# Muzzle Brake



## Billy Mumphrey (Sep 5, 2012)

I'm just curious how much value you'd put on a muzzle brake when deciding to buy a gun. It's a 300 win mag so it's a big enough caliber that it will be useful. Just when I'm trying to decide on the value of a potential purchase how much should I add on for a muzzle brake. ($50? $100?)

I realize that quality of the brake or the gunsmith work done affects this answer. Based on the person I'm buying it from I feel very confident that it was a high quality product with high quality workmanship.


----------



## MuscleWhitefish (Jan 13, 2015)

I like the OPS muzzle brake. It's $115 or so, then a hundred or so to get it installed. 

D&S guns in Morgan is a good place to enquire or to have the brake put on.


----------



## waspocrew (Nov 26, 2011)

I have a rifle being built right now (should be finished any day now)... I decided to go with a brake and all said and done, the brake will be $225. I trust the gunsmith's judgement and his work. His brakes have great reviews and work well. 

Spend the amount of money that you are most comfortable with - but I'd expect to pay around $150 at least to have one installed.


----------



## Nambaster (Nov 15, 2007)

I am a firm believer in muzzlebrakes especially when considering the 300 win mag. Those things reduce the recoil and increase my shooting confidence. That alone is worth a little extra money.


----------



## colorcountrygunner (Oct 6, 2009)

For you guys that have muzzle brakes on hunting rifles does it make the sound unbearable? I know you can always wear hearing protection at the range but what about in the field.


----------



## Critter (Mar 20, 2010)

The brake on my rifle is removable.
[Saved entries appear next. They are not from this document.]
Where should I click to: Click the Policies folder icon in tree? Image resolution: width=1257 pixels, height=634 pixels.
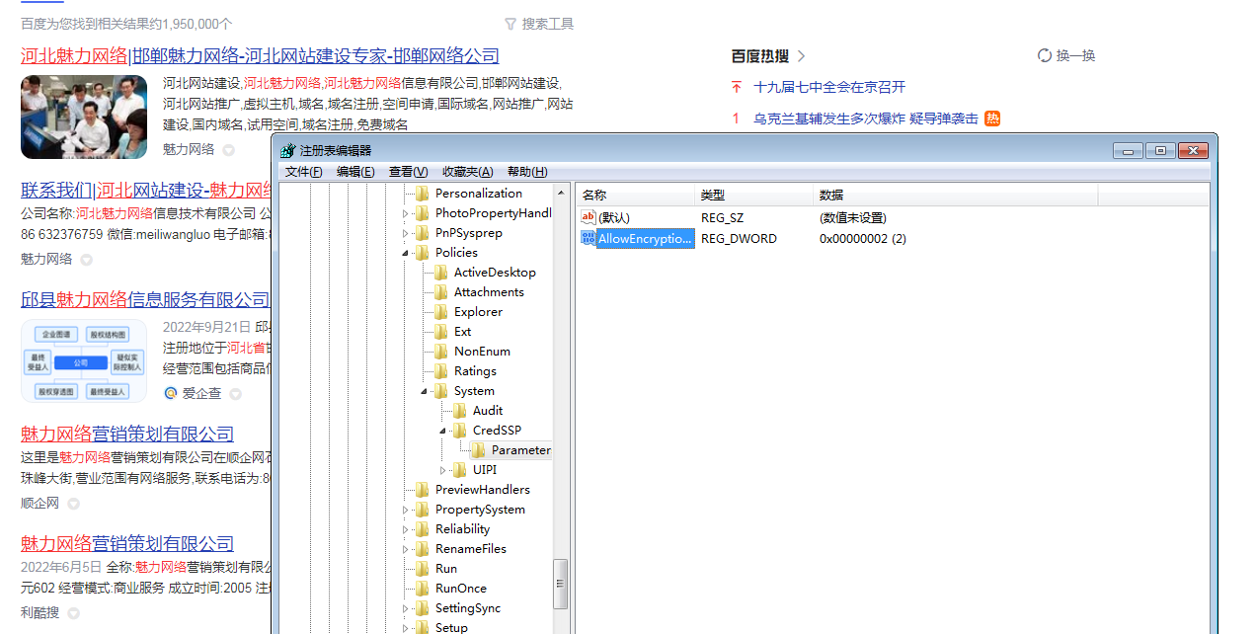click(423, 253)
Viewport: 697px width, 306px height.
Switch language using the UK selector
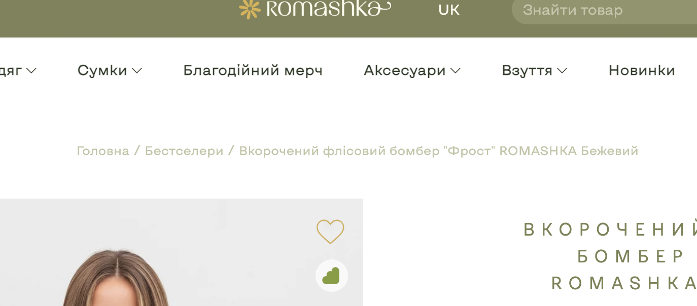click(449, 10)
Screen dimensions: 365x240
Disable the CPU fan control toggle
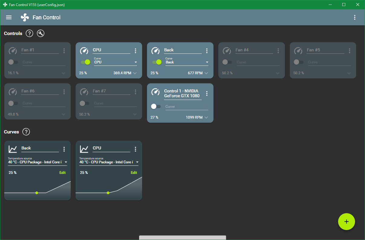pos(86,62)
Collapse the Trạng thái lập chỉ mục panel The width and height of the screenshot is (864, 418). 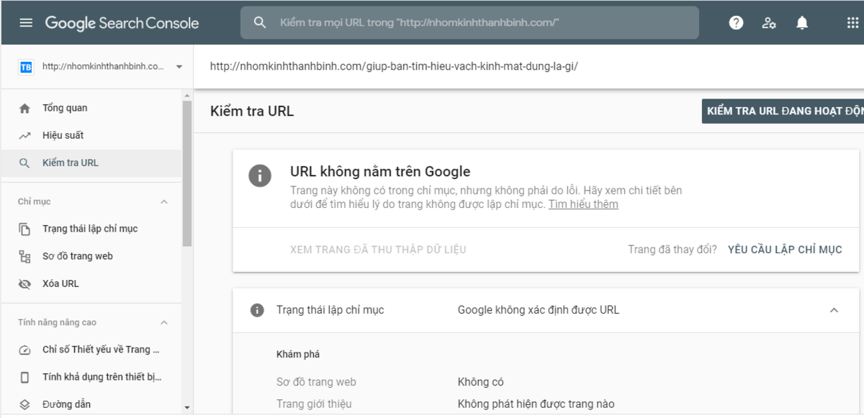pos(834,310)
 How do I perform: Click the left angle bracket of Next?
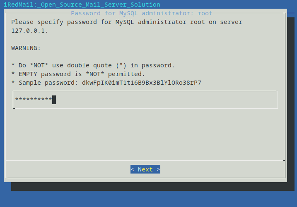coord(133,169)
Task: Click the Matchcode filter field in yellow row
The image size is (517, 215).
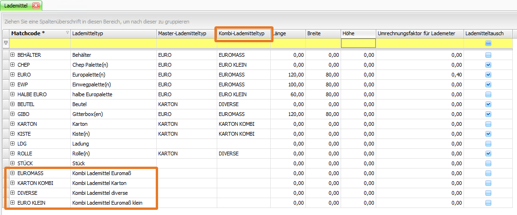Action: 40,43
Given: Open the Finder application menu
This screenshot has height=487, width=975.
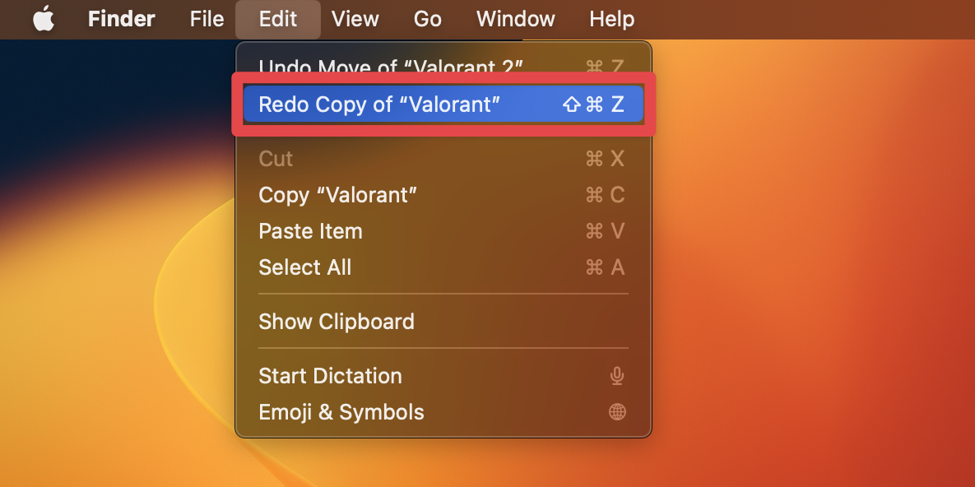Looking at the screenshot, I should [x=121, y=19].
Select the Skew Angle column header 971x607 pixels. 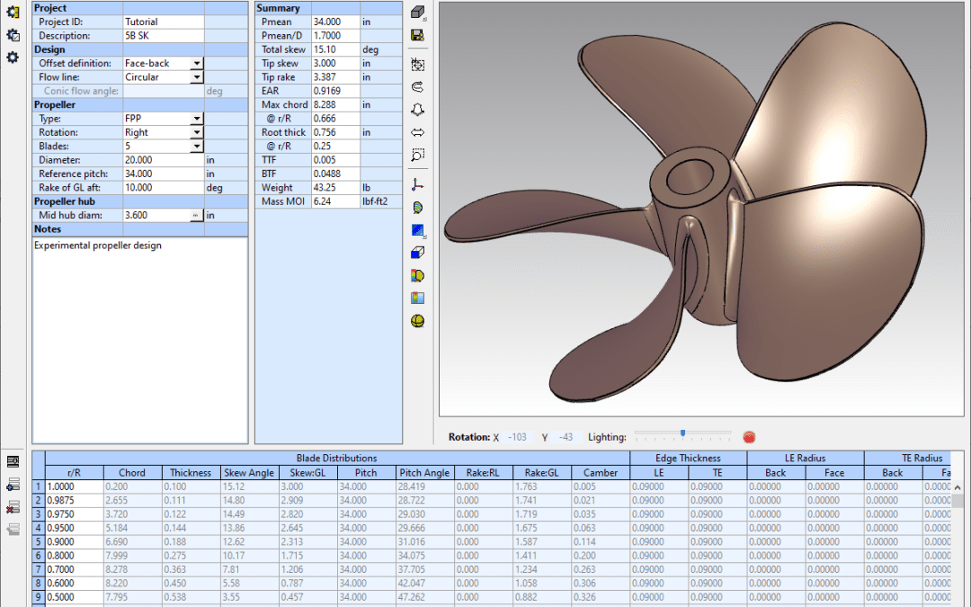click(x=249, y=472)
I'll use is while working up loads and shooting from the bench, but the final sight in and during the hunts I take it off.


----------



## 30-06-hunter (Sep 22, 2013)

colorcountrygunner said:


> For you guys that have muzzle brakes on hunting rifles does it make the sound unbearable? I know you can always wear hearing protection at the range but what about in the field.


What are you wanting to use one on, I thought all of your rifles were smaller caliber?


----------



## colorcountrygunner (Oct 6, 2009)

Oh I dont need or want one. I was just curious.


----------